» TEXT:

Question

For the following exercises, graph two full periods. Identify the period, the phase shift, the amplitude, and asymptotes.$$f(x)=8 \sec \left(\frac{1}{4} x\right)$$

Answer

**step1 Identify the standard form parameters of the secant function**

The given function is $$f(x)=8 \sec \left(\frac{1}{4} x\right)$$. The general form of a secant function is $$y = A \sec(Bx - C) + D$$. We compare the given function with the general form to identify the values of A, B, C, and D.

Comparing $$f(x)=8 \sec \left(\frac{1}{4} x\right)$$ with $$y = A \sec(Bx - C) + D$$:

We have $$A = 8$$, $$B = \frac{1}{4}$$, $$C = 0$$, and $$D = 0$$.

**step2 Determine the amplitude**

For secant functions, the amplitude is defined by the absolute value of A. It indicates the vertical stretch from the midline. Although a secant function does not have a finite amplitude in the traditional sense (its range extends to infinity), the value of |A| is used to identify the minimum and maximum y-values of the corresponding cosine function, which are crucial for graphing the secant function's branches.

$$\text{Amplitude} = |A|$$
$$\text{Amplitude} = |8| = 8$$

**step3 Calculate the period**

The period of a secant function is the length of one complete cycle, determined by the coefficient B. The formula for the period is $$P = \frac{2\pi}{|B|}$$.

$$P = \frac{2\pi}{|B|}$$
$$P = \frac{2\pi}{\left|\frac{1}{4}\right|}$$
$$P = \frac{2\pi}{\frac{1}{4}}$$
$$P = 2\pi \times 4$$
$$P = 8\pi$$

**step4 Determine the phase shift**

The phase shift is the horizontal displacement of the graph from its standard position. It is calculated using the formula $$\text{Phase Shift} = \frac{C}{B}$$. Since there is no term being subtracted from $$Bx$$, C is 0.

$$\text{Phase Shift} = \frac{C}{B}$$
$$\text{Phase Shift} = \frac{0}{\frac{1}{4}}$$
$$\text{Phase Shift} = 0$$

This means there is no horizontal shift.

» WHAT THE EXERCISE ASKS: In the worked secant solution, why is |A| still used in the amplitude step even though a secant function has no finite amplitude? Answer in one to three sentences. None of the data after this point is needed.

» STORED ROWS:

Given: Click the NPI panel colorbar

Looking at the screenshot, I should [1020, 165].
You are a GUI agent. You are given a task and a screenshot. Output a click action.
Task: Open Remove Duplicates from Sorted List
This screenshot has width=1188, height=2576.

» RESULT OF THIS EXERCISE: Even though the range of a secant function extends to infinity, |A| identifies the minimum and maximum y-values of the corresponding cosine function. Those values are crucial for graphing the branches of the secant function.